**Given text:**
# # # #
问题
Can somebody pls tell me how to get the filepath using html <input type="file"> in PHP?
Here are my codes:
index.php
<form action="csv_to_database.php" method="get" >
<input type="file" name="csv_file" />
<input type="submit" name="upload" value="Upload" />
</form>
and in csv_to_database.php
<?php
if (isset($_GET['csv_file'])) {
$row = 1;
if (($handle = fopen($_GET['csv_file'], "r")) !== FALSE) {
while (($data = fgetcsv($handle, 1000, ",")) !== FALSE) {
$num = count($data);
echo "<p> $num fields in line $row: <br /></p>\n";
$row++;
for ($c=0; $c < $num; $c++) {
echo $data[$c] . "<br />\n";
}
}
fclose($handle);
}
}
?>
My problem is, it only works when the csv data is in the same directory as my php files. I think I need to get the file path but I don't know how to do it.
回答1:
You shouldn't just use the $_GET you've got now. Your file is based in $_FILES["csv_file"]["tmp_name"].
Best you review this tutorial, that basically says you need to do something like this:
<?php
if ($_FILES["csv_file"]["error"] > 0)
# # # #
**Brief A:** Print the listing from its start through the line containing "coord(840,173)", both included, exactly as it appears.

**Data for the task:**
# # # #
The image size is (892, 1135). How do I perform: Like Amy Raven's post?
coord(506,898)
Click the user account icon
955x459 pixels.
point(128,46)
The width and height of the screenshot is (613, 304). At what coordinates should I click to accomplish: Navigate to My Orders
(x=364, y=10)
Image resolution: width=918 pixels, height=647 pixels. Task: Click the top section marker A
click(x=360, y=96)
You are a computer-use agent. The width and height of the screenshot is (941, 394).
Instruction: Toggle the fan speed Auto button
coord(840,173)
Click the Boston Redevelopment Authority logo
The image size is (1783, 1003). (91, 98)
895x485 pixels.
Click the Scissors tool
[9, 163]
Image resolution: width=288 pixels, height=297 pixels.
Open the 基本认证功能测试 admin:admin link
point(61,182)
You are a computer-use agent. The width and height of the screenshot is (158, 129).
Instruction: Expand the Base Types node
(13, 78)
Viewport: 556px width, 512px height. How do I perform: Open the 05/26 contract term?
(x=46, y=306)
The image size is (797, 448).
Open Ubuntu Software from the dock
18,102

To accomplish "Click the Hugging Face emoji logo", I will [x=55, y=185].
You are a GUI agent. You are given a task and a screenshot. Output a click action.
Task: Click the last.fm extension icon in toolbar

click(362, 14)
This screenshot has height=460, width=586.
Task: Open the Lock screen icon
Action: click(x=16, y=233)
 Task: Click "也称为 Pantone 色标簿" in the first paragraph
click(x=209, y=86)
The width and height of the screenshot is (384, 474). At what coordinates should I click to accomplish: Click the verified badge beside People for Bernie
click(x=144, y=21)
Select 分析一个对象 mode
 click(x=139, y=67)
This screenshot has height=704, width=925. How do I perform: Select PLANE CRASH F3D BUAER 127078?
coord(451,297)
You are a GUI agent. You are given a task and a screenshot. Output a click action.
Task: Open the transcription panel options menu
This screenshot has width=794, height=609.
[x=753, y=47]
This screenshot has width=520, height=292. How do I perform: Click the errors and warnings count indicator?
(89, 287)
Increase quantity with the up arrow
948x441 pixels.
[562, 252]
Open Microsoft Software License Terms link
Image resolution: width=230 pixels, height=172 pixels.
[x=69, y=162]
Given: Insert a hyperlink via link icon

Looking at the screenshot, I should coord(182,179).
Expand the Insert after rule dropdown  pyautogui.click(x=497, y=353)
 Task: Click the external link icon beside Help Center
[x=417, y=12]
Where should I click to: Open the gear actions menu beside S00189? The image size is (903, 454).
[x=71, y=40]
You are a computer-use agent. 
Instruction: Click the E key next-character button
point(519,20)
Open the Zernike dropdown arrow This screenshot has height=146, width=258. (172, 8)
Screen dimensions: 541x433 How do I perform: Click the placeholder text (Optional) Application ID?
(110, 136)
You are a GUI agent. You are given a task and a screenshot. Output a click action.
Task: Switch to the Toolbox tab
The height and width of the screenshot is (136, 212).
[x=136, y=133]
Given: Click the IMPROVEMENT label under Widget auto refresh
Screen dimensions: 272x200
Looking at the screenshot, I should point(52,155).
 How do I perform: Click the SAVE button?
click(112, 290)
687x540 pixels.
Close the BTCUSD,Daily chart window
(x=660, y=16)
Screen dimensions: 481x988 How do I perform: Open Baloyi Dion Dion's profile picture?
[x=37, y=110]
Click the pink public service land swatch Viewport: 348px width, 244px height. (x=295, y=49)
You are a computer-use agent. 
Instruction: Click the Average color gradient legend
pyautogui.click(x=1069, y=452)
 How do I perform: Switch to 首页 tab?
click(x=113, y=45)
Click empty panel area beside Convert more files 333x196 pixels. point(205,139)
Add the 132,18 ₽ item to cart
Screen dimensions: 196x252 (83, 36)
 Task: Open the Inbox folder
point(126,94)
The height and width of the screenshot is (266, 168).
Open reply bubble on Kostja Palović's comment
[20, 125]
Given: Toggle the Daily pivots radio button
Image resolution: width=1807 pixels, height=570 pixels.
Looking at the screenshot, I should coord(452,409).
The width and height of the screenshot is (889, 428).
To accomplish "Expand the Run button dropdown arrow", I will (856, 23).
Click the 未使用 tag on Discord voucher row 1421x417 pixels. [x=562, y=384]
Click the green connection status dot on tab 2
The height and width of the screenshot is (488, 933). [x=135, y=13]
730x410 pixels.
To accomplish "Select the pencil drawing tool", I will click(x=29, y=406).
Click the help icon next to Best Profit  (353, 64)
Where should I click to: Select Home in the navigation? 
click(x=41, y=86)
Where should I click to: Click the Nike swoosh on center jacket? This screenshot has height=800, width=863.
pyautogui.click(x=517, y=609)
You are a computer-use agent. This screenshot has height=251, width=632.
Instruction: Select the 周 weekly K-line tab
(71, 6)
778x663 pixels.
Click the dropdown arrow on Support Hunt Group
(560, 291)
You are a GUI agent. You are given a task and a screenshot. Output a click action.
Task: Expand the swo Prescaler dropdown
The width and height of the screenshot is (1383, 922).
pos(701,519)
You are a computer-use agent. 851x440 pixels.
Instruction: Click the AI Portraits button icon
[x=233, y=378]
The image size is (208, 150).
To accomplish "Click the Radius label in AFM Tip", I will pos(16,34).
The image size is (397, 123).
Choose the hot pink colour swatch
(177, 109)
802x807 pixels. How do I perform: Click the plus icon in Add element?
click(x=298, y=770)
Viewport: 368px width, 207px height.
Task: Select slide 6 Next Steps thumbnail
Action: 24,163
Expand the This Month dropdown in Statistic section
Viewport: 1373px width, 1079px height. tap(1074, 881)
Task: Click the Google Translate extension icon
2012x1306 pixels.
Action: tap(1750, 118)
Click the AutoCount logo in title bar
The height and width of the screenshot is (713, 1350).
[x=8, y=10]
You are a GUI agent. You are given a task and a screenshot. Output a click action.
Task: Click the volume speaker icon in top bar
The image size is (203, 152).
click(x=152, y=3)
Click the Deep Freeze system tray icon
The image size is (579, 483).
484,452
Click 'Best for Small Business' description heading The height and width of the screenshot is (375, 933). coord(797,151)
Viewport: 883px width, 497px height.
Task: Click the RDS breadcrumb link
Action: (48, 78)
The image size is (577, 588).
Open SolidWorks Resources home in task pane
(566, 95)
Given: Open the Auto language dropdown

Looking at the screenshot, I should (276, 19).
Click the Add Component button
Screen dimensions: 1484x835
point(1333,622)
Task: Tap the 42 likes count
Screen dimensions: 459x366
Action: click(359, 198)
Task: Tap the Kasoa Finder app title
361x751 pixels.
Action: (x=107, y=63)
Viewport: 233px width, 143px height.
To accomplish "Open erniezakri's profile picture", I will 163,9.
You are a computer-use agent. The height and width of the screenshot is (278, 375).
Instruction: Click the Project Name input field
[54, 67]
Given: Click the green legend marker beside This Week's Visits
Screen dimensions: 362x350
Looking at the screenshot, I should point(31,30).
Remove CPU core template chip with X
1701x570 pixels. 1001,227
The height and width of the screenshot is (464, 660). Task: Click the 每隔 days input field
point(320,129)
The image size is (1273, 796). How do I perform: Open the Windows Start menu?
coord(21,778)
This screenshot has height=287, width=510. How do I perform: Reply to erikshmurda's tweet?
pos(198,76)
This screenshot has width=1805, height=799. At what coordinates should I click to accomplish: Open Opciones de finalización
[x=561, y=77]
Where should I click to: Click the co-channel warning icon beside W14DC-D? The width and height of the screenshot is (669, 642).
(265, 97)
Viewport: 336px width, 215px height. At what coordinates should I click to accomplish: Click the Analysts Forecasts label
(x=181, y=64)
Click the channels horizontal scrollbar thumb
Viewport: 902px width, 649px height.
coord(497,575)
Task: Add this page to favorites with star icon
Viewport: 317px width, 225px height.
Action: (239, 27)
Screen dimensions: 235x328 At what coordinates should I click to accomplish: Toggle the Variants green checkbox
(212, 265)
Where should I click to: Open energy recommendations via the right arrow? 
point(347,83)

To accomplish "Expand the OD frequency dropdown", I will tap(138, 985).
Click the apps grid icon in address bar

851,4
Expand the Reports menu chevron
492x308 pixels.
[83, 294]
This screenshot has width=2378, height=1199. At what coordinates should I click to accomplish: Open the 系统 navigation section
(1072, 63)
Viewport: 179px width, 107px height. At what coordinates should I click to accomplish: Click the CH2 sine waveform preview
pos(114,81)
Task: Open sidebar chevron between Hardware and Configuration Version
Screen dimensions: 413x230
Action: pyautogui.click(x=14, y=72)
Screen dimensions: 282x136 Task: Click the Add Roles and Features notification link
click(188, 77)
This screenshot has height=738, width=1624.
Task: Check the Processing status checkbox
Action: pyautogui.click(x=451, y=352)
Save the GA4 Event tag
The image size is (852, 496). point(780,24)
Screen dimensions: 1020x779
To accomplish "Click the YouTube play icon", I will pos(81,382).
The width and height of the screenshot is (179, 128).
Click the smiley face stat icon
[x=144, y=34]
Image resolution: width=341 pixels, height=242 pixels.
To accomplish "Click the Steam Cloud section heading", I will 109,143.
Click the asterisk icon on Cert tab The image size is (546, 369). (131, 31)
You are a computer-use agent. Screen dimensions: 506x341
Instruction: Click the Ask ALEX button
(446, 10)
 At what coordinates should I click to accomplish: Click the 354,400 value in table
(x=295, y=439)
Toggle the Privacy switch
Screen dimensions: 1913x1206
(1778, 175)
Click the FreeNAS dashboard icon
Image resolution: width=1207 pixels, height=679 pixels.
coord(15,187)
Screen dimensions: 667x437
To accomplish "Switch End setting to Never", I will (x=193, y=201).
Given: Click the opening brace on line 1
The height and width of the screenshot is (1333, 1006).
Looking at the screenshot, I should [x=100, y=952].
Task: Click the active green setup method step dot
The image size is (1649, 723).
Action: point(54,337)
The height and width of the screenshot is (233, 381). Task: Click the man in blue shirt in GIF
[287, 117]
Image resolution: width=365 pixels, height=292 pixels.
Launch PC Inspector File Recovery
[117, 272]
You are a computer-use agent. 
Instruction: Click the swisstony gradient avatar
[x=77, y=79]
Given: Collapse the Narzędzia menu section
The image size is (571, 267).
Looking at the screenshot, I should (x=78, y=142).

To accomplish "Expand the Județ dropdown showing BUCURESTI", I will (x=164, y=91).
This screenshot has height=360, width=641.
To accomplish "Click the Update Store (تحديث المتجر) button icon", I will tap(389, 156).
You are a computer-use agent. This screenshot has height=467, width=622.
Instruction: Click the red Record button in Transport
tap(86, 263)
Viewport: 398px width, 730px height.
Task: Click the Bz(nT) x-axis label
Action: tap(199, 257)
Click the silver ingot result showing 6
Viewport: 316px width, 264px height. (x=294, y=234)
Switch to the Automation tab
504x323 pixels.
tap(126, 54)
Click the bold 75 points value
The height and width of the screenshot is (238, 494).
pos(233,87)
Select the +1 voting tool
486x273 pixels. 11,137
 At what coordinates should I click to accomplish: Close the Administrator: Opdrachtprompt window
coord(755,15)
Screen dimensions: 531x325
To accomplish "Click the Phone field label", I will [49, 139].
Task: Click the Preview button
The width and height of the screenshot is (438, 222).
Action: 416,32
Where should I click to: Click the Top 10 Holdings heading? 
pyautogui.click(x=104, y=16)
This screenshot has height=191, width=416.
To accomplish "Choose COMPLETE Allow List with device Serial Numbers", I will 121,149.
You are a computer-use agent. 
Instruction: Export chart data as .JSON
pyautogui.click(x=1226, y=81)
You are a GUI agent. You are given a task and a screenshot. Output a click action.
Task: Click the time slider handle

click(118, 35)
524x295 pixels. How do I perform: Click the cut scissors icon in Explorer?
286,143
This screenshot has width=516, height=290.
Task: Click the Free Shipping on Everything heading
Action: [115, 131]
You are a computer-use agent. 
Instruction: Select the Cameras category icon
# # # #
**Brief B:** Based on the forum thread, answer yes or no to each statement and quote the words that decide it: (i) The form in index.php sends its data with the post method. (ii) The asker's script works only when the csv data sits in the same directory as the php files. (iii) The reply says the file is located in $_FILES["csv_file"]["tmp_name"].

**Answer A:**
The image size is (892, 1135). How do I perform: Like Amy Raven's post?
coord(506,898)
Click the user account icon
955x459 pixels.
point(128,46)
The width and height of the screenshot is (613, 304). At what coordinates should I click to accomplish: Navigate to My Orders
(x=364, y=10)
Image resolution: width=918 pixels, height=647 pixels. Task: Click the top section marker A
click(x=360, y=96)
You are a computer-use agent. The width and height of the screenshot is (941, 394).
Instruction: Toggle the fan speed Auto button
coord(840,173)

**Answer B:**
(i) No: "<form action="csv_to_database.php" method="get" >"
(ii) Yes: "it only works when the csv data is in the same directory as my php files"
(iii) Yes: "Your file is based in $_FILES["csv_file"]["tmp_name"]."